The figures came in this morning: the planet saw 1.4 billion international arrivals in 2018 according to the first statistics from the WTO. In particular, it is a two year acceleration with respect to perspectives: in 2010, the WTO, believed the figure of 1.4 billion arrivals would only be reached in 2020.
1.4 billion international arrivals in 2018. This represents a 6% increase over 2017. This number does not exactly match the number of international tourists who have traveled the globe: a single individual ma be counted several times. For example if he travels internationally twice. It is likely that this figure overlaps with very different realities ranging from the executive traveling several times a year and participating in business tourism, to the northern European family that leaves their country once a year to go to the beach in the summer.
Similarly, not all these arrivals are distributed evenly across the Earth's surface. Europe remains the most important receiving market with 713 million arrivals. But here again, the results are mixed at the country level. While Southern Europe, the Mediterranean region, recorded a growth rate of 7% compared to 2017, Northern Europe stagnated compared to last year. Especially with the low score of the United Kingdom, which could be one of the effects of Brexit. Similarly, the American zone, i.e. North, South America and the Caribbean, is only growing by 3%: the WTO claims that the cause of this weaker growth is the multiplication of climatic episodes, with, in particular, hurricanes Irma and Maria at the end of 2017, followed by Florence and Michael in 2018.
The largest increases are in Africa and the Middle East, with respectively 10% and 7% growth. These geographic areas are well above the world average growth rate of 6%, as are the 67 million international arrivals.

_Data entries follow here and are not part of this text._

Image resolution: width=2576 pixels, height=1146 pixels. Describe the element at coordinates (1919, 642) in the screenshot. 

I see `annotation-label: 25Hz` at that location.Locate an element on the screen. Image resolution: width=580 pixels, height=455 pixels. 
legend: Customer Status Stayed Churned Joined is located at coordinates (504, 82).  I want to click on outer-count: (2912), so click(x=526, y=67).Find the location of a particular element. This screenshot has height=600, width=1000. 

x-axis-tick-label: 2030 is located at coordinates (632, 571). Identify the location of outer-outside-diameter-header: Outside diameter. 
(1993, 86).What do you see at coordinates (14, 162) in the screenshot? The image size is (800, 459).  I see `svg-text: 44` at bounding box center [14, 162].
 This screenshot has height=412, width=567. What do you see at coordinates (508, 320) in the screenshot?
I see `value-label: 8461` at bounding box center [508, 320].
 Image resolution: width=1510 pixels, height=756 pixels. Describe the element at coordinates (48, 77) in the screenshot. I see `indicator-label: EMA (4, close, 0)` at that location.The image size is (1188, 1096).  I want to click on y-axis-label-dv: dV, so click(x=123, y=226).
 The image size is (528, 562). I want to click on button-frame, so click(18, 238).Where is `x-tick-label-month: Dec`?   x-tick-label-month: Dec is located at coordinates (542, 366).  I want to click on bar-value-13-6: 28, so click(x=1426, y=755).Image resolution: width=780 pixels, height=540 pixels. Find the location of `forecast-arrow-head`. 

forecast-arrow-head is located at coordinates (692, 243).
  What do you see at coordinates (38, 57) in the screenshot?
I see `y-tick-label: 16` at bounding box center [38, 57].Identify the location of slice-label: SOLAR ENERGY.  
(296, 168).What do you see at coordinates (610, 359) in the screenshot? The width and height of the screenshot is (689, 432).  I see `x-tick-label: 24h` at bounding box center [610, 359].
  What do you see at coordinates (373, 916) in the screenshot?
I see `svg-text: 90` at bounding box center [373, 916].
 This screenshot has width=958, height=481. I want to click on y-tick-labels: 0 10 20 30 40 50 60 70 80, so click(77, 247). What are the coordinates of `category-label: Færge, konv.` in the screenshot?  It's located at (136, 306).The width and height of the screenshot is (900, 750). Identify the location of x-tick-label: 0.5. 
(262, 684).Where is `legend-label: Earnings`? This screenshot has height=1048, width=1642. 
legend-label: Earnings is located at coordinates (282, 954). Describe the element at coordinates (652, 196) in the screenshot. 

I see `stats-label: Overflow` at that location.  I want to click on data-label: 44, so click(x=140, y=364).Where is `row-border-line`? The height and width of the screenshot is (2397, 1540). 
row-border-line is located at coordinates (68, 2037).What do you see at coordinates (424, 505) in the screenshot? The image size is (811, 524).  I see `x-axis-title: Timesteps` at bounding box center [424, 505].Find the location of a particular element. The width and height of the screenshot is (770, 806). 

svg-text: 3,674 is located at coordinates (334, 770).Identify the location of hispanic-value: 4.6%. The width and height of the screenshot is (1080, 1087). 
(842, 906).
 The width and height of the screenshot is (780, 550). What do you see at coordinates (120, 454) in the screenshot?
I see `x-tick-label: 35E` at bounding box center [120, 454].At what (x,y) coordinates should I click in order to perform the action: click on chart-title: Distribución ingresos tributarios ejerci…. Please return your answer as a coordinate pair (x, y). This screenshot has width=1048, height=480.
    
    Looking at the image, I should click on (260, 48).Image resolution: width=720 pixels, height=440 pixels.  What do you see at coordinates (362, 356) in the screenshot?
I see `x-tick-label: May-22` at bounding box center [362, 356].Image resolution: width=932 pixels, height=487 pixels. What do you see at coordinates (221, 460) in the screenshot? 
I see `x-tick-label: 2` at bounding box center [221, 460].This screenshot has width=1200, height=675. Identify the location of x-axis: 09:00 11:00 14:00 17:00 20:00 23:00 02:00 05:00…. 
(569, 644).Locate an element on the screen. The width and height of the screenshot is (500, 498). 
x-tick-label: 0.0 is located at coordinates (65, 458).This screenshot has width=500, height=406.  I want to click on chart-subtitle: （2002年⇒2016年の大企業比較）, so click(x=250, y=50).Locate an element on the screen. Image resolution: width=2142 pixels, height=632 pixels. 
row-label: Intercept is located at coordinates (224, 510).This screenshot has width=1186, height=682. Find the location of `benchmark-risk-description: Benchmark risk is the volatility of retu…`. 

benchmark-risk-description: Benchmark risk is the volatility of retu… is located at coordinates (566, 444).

These disparities are reflected in the speech of the Secretary General of the organization Zurab Pololikashvili: "It is our responsibility to manage this growth in a sustainable way and to convert it into concrete benefits for all countries, especially for all local populations, through job creation and entrepreneurial opportunities, without leaving anyone behind". Finally, for 2019, the WTO forecasts an increase in GDP of 3 to 4%, for a year that is slightly more in line with the historical growth trend (world growth having been around 3.5% in 2018).